**Problem requirements**
Please rewrite the material from the line with "agama emboldened (280, 448)" up to and including the line with "[Browse to https://www.wda.org/] (66, 1134)", changing "Terms of Use" to "Terms of Service" and leaving everything else as it is.

[Rows on where the targets appear]
....
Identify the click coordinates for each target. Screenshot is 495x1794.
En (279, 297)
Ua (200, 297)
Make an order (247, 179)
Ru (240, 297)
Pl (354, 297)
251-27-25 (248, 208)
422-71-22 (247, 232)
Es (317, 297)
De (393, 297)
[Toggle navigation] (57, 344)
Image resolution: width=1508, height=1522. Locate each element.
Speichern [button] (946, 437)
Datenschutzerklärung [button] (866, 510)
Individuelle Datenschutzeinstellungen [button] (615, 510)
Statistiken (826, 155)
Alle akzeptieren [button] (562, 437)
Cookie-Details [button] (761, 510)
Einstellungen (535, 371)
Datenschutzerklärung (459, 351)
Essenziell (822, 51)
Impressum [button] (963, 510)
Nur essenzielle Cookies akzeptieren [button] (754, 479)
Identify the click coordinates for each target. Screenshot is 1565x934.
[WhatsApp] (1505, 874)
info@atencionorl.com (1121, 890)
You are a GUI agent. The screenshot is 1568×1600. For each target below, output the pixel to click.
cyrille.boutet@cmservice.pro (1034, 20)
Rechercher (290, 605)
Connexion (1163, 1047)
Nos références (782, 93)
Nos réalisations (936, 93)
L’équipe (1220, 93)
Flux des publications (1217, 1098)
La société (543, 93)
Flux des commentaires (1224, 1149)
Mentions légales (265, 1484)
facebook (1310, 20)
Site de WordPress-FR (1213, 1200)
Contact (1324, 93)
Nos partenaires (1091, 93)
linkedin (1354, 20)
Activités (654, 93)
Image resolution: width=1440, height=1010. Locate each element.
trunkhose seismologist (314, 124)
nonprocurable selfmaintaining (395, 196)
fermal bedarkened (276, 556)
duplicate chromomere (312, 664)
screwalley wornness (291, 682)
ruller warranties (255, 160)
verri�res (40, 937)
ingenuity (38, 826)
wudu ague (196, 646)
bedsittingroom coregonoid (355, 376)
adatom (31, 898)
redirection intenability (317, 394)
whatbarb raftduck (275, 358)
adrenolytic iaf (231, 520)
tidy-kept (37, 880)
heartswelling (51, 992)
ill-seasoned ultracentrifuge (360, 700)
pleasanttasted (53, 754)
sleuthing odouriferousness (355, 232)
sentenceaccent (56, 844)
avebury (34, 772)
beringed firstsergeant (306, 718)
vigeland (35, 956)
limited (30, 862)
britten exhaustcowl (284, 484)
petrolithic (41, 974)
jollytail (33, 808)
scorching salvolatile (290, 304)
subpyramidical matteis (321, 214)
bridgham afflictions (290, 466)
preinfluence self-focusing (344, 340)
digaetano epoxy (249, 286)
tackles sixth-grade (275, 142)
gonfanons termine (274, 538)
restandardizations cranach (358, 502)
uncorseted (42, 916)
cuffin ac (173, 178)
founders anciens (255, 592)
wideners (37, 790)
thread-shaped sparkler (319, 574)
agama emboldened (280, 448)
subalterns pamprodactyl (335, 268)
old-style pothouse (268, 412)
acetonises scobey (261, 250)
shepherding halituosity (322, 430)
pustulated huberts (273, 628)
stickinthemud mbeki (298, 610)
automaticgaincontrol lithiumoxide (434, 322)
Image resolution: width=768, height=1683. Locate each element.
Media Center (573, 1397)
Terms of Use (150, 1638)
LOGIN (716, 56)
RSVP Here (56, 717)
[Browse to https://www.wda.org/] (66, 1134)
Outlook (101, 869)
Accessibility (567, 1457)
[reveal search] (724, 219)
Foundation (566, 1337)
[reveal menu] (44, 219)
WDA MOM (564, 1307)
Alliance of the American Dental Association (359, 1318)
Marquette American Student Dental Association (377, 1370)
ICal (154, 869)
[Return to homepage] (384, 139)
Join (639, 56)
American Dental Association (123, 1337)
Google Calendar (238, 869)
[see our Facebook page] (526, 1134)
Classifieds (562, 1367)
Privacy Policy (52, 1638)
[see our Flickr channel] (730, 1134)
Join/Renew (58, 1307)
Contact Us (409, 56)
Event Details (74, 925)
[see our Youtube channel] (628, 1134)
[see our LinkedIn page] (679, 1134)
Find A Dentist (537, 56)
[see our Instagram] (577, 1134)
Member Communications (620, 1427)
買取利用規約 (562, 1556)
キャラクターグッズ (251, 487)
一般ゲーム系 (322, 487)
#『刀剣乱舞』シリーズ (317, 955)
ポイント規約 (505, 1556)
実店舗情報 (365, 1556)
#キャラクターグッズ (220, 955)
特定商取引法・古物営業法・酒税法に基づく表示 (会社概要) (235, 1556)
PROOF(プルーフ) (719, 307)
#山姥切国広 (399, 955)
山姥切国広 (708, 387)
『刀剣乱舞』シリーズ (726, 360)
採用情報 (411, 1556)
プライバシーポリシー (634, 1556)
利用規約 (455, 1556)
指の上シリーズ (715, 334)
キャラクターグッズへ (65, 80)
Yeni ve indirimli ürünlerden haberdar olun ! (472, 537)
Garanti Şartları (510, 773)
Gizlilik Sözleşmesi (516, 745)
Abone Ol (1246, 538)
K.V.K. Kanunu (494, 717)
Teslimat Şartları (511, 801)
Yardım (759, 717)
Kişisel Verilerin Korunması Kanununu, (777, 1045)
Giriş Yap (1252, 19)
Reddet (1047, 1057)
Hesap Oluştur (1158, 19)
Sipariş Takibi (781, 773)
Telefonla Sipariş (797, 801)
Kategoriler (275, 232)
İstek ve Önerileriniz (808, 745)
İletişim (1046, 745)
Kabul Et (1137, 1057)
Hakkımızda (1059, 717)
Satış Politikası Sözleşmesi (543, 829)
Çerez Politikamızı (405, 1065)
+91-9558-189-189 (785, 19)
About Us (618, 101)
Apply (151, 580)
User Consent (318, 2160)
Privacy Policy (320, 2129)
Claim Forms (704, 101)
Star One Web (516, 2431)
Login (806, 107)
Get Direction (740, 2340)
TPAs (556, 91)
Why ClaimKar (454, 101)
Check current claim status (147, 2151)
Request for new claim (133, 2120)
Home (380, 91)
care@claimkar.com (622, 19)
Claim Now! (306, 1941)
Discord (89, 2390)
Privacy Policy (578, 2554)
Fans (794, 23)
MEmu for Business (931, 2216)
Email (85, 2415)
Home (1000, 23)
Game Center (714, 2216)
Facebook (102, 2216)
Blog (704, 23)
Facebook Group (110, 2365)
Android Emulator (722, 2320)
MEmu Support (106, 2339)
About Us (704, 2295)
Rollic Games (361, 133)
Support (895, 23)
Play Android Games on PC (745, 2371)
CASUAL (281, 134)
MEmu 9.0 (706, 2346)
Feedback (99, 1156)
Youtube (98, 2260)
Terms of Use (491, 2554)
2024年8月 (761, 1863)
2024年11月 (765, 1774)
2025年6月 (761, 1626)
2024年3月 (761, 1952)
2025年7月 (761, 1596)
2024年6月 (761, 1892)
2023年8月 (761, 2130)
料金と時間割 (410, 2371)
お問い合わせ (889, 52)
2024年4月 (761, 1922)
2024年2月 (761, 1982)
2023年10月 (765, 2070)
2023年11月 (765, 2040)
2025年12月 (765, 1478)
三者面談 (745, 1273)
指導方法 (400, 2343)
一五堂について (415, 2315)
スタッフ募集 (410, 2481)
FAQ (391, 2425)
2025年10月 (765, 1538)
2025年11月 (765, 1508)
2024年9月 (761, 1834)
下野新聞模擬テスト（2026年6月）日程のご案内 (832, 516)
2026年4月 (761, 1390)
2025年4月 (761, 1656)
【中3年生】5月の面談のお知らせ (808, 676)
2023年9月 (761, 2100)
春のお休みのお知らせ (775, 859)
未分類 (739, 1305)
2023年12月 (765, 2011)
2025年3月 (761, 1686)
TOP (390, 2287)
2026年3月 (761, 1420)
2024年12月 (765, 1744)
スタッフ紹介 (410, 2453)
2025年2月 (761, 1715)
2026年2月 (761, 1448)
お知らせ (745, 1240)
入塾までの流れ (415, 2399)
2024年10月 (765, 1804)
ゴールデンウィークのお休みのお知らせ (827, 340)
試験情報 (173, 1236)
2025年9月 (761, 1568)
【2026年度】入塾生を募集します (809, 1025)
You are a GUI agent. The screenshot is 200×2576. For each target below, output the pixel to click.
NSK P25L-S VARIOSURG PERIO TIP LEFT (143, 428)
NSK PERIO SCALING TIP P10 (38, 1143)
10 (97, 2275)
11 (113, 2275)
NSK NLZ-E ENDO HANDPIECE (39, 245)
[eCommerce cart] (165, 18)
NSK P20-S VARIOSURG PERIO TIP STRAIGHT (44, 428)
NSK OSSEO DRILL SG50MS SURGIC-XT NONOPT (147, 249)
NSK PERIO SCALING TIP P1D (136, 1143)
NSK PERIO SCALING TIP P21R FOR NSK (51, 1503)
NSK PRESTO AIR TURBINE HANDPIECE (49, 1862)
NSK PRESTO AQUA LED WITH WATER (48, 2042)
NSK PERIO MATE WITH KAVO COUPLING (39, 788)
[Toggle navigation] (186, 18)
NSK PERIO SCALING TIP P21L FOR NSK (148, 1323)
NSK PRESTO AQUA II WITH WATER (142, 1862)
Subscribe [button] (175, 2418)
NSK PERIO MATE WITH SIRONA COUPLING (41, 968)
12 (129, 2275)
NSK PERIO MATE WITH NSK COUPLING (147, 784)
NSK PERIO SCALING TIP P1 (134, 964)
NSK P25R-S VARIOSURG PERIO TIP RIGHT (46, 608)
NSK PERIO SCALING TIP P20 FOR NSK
....
**Answer to the problem**
agama emboldened (280, 448)
subalterns pamprodactyl (335, 268)
old-style pothouse (268, 412)
acetonises scobey (261, 250)
shepherding halituosity (322, 430)
pustulated huberts (273, 628)
stickinthemud mbeki (298, 610)
automaticgaincontrol lithiumoxide (434, 322)
Image resolution: width=768, height=1683. Locate each element.
Media Center (573, 1397)
Terms of Service (150, 1638)
LOGIN (716, 56)
RSVP Here (56, 717)
[Browse to https://www.wda.org/] (66, 1134)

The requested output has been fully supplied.